In the material, replace "Instruction" with "Goal" in everything from the line containing "Viewport: 570px width, 393px height." down to the line containing "pyautogui.click(x=117, y=78)". Return only those lines, with nothing else changed.

§ THE DATA

..............................

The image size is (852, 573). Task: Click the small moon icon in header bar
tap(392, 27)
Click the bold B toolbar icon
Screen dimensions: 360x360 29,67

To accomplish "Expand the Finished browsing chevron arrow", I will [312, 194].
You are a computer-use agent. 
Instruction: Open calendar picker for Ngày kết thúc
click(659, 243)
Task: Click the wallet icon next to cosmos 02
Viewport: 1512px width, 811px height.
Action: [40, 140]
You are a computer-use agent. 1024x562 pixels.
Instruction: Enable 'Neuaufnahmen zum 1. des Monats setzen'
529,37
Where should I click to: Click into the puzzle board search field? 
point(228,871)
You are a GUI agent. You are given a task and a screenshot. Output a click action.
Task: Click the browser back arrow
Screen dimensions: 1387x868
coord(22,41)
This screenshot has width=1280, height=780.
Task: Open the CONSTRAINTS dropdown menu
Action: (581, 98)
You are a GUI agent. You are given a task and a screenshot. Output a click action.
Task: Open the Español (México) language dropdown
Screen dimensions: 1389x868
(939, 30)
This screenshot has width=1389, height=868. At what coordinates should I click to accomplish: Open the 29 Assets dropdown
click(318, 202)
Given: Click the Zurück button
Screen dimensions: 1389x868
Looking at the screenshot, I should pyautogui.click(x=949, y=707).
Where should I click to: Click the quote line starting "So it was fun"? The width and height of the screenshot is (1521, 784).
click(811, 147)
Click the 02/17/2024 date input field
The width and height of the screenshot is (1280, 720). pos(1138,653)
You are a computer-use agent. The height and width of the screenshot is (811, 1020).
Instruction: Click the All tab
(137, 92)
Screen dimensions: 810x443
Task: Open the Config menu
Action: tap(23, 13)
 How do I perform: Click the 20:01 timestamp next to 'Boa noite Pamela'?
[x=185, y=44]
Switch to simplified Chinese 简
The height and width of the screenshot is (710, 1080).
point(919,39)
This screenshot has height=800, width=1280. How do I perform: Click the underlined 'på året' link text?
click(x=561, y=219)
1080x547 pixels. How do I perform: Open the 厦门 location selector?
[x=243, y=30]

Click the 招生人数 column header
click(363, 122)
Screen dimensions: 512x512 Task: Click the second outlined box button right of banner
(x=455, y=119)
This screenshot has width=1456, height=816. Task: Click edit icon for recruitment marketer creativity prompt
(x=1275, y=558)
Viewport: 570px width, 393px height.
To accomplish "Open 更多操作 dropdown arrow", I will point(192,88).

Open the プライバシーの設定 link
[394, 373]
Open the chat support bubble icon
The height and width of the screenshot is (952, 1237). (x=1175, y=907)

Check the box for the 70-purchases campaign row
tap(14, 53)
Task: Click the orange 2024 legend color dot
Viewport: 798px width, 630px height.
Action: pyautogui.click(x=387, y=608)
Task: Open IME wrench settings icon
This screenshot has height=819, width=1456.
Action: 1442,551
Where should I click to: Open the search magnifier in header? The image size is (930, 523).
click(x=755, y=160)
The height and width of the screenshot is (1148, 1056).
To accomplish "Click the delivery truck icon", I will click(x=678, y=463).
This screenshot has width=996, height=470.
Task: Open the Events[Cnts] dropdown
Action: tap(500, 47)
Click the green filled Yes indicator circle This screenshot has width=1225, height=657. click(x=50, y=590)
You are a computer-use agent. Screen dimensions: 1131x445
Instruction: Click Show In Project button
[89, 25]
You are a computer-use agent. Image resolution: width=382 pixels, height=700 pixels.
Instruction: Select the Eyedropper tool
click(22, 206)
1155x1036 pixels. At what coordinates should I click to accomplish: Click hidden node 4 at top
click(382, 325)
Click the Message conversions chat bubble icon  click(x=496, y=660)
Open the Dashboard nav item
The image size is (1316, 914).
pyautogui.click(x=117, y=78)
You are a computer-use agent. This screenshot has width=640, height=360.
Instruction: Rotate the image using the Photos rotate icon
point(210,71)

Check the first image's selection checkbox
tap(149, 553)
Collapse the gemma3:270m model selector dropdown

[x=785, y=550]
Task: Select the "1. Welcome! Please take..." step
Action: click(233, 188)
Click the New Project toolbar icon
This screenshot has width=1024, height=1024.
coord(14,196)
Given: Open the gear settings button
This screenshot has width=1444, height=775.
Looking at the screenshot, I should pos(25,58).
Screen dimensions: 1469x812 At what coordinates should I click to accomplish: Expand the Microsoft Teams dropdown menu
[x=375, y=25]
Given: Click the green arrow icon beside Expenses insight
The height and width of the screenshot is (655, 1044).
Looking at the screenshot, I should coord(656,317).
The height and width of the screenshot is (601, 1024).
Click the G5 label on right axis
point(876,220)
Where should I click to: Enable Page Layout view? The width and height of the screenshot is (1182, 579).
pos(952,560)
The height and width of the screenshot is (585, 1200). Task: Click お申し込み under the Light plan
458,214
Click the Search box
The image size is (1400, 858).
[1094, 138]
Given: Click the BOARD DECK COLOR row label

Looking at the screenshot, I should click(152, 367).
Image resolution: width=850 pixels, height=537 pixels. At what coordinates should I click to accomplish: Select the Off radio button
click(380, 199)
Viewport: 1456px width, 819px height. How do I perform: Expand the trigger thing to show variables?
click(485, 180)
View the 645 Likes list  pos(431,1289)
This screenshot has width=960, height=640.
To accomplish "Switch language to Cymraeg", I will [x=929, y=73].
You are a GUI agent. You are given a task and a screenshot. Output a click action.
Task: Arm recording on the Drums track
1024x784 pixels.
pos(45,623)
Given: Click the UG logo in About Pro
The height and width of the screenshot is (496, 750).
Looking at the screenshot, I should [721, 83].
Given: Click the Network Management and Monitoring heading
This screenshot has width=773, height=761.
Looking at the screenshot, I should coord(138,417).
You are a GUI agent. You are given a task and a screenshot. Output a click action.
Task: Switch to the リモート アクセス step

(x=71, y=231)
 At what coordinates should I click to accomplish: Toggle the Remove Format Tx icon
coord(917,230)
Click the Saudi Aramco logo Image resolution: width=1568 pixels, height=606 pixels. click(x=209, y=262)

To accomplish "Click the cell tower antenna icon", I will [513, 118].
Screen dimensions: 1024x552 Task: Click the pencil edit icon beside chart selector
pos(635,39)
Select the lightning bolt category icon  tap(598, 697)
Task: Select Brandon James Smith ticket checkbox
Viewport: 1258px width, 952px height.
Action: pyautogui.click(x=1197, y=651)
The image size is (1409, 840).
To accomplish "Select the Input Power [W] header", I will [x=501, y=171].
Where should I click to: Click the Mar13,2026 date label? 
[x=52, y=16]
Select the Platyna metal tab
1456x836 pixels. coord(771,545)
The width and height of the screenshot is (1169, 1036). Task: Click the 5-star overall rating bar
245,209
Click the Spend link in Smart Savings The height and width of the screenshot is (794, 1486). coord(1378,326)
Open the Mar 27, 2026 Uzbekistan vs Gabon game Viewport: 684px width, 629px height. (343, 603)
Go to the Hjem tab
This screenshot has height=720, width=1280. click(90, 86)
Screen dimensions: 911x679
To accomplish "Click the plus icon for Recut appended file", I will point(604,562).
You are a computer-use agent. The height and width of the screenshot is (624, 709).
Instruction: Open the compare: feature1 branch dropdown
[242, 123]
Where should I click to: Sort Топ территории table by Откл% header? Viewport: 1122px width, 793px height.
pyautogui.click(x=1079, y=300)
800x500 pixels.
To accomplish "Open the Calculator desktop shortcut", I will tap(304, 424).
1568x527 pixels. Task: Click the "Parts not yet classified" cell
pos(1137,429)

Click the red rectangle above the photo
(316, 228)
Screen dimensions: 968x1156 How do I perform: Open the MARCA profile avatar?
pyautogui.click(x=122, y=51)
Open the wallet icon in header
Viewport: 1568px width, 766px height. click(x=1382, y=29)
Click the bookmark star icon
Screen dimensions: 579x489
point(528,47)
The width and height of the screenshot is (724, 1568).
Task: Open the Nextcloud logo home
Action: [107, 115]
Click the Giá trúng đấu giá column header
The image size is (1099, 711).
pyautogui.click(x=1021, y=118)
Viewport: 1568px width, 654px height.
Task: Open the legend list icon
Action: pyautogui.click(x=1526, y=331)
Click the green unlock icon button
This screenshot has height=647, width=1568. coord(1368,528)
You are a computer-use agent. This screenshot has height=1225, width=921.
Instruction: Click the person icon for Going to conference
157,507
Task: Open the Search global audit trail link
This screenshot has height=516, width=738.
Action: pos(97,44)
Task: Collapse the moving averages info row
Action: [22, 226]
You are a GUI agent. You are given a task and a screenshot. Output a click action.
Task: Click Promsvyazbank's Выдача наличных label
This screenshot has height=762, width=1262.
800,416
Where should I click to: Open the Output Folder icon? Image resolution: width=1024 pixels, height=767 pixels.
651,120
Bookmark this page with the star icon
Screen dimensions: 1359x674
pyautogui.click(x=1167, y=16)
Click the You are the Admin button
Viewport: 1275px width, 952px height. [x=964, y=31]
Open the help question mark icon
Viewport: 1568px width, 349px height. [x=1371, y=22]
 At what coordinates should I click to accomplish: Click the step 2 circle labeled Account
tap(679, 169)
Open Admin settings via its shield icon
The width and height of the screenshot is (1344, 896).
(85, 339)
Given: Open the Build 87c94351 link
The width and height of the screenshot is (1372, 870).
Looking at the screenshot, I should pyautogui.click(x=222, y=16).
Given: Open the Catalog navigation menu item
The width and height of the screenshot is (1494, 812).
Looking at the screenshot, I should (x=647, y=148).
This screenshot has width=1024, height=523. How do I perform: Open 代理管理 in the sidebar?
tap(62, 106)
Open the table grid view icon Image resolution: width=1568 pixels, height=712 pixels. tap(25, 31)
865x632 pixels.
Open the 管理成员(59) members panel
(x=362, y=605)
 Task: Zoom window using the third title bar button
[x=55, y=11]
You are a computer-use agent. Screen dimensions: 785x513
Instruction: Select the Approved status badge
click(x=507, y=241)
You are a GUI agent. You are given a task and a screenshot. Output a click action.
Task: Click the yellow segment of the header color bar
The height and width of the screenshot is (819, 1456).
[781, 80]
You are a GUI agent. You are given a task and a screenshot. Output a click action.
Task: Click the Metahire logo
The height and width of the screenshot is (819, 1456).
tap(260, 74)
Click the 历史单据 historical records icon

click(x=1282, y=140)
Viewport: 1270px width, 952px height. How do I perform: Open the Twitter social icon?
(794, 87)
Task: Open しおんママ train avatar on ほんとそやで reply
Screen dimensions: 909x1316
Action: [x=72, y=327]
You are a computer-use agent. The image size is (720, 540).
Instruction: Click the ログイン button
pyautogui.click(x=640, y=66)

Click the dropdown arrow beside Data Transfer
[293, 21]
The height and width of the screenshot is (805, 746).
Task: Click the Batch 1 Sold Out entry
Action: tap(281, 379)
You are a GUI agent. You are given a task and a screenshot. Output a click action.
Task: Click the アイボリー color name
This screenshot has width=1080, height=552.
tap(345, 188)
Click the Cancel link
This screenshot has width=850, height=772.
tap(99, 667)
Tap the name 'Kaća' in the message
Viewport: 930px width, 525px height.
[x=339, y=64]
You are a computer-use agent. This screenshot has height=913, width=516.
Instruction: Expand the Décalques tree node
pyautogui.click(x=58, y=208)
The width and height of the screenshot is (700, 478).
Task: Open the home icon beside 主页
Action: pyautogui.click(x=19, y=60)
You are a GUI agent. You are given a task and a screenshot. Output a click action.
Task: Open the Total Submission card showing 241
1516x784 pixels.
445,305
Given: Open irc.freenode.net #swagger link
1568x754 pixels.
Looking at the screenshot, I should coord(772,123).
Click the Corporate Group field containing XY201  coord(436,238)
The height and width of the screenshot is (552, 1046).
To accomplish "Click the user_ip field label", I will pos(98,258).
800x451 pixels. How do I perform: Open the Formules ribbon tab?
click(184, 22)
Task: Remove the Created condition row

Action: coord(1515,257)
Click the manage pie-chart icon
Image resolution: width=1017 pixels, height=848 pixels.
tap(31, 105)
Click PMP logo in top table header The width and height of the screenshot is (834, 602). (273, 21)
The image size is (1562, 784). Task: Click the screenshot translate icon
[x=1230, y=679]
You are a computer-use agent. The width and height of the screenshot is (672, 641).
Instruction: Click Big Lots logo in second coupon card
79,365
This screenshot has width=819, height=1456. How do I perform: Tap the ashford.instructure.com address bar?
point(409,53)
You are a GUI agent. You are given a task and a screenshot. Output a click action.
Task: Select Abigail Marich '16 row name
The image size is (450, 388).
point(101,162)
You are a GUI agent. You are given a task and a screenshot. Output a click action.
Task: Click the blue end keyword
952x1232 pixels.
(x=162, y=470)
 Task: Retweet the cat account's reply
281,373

..............................

§ RESULT
Viewport: 570px width, 393px height.
To accomplish "Open 更多操作 dropdown arrow", I will point(192,88).

Open the プライバシーの設定 link
[394, 373]
Open the chat support bubble icon
The height and width of the screenshot is (952, 1237). (x=1175, y=907)

Check the box for the 70-purchases campaign row
tap(14, 53)
Task: Click the orange 2024 legend color dot
Viewport: 798px width, 630px height.
Action: pyautogui.click(x=387, y=608)
Task: Open IME wrench settings icon
This screenshot has height=819, width=1456.
Action: 1442,551
Where should I click to: Open the search magnifier in header? The image size is (930, 523).
click(x=755, y=160)
The height and width of the screenshot is (1148, 1056).
To accomplish "Click the delivery truck icon", I will click(x=678, y=463).
This screenshot has width=996, height=470.
Task: Open the Events[Cnts] dropdown
Action: tap(500, 47)
Click the green filled Yes indicator circle This screenshot has width=1225, height=657. click(x=50, y=590)
You are a computer-use agent. Screen dimensions: 1131x445
Goal: Click Show In Project button
[89, 25]
You are a computer-use agent. Image resolution: width=382 pixels, height=700 pixels.
Goal: Select the Eyedropper tool
click(22, 206)
1155x1036 pixels. At what coordinates should I click to accomplish: Click hidden node 4 at top
click(382, 325)
Click the Message conversions chat bubble icon  click(x=496, y=660)
Open the Dashboard nav item
The image size is (1316, 914).
pyautogui.click(x=117, y=78)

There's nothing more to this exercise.